Answer

**step1** Understanding the expression

The problem asks us to simplify an expression that involves two parts multiplied together: a cube root and a fourth root. The expression is $$\sqrt [3]{125}\times \sqrt [4]{9^{2}}$$. We need to simplify each part first and then multiply the results.

**step2** Simplifying the first part: the cube root

The first part of the expression is $$\sqrt[3]{125}$$. This symbol means we need to find a number that, when multiplied by itself three times, results in 125.
Let's try multiplying some small whole numbers by themselves three times:
$$1 \times 1 \times 1 = 1$$
$$2 \times 2 \times 2 = 8$$
$$3 \times 3 \times 3 = 27$$
$$4 \times 4 \times 4 = 64$$
$$5 \times 5 \times 5 = 125$$
We found that 5 multiplied by itself three times equals 125.
So, the cube root of 125 is 5.
Therefore, $$\sqrt[3]{125} = 5$$.

**step3** Simplifying the second part: the fourth root

The second part of the expression is $$\sqrt[4]{9^{2}}$$.
First, we need to calculate the value of $$9^{2}$$. The notation $$9^{2}$$ means 9 multiplied by itself two times:
$$9^{2} = 9 \times 9 = 81$$.
Now, we need to find $$\sqrt[4]{81}$$. This symbol means we need to find a number that, when multiplied by itself four times, results in 81.
Let's try multiplying some small whole numbers by themselves four times:
$$1 \times 1 \times 1 \times 1 = 1$$
$$2 \times 2 \times 2 \times 2 = 16$$
$$3 \times 3 \times 3 \times 3 = 81$$
We found that 3 multiplied by itself four times equals 81.
So, the fourth root of 81 is 3.
Therefore, $$\sqrt[4]{9^{2}} = \sqrt[4]{81} = 3$$.

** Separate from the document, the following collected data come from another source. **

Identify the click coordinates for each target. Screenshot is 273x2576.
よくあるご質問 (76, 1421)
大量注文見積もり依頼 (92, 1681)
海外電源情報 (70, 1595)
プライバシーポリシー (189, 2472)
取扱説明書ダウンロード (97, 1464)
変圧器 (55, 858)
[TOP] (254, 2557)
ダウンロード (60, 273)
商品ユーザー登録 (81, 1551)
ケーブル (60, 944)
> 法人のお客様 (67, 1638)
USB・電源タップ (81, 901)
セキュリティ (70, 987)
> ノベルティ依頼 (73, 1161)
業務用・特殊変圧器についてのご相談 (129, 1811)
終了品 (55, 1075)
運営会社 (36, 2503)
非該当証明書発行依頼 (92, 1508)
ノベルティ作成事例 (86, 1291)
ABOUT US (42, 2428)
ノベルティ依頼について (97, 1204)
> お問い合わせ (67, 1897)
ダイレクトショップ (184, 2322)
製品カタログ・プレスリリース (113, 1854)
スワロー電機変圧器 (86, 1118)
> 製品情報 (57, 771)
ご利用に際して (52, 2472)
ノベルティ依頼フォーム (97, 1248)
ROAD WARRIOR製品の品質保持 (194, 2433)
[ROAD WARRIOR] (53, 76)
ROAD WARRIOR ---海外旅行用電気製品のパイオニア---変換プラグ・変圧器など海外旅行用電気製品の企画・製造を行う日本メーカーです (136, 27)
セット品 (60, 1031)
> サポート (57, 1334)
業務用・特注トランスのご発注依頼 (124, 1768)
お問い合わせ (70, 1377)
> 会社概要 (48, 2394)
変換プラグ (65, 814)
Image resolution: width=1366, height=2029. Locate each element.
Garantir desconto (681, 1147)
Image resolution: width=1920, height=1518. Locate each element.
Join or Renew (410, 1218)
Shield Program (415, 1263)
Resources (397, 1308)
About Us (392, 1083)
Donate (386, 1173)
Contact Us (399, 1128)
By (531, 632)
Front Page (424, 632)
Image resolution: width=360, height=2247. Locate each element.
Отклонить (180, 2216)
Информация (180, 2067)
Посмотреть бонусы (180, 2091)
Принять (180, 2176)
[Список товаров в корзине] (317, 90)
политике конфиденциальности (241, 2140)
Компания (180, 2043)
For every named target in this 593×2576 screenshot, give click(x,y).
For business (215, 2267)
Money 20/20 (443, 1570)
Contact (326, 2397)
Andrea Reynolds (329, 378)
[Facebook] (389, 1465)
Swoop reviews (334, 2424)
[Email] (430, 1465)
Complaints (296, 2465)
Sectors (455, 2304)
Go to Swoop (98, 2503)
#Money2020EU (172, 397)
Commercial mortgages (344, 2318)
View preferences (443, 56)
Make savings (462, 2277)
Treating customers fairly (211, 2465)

**step4** Multiplying the simplified parts

Finally, we multiply the simplified results from the first and second parts.
From Step 2, we found that $$\sqrt[3]{125} = 5$$.
From Step 3, we found that $$\sqrt[4]{9^{2}} = 3$$.
Now, we multiply these two numbers:
$$5 \times 3 = 15$$.
The simplified value of the expression is 15.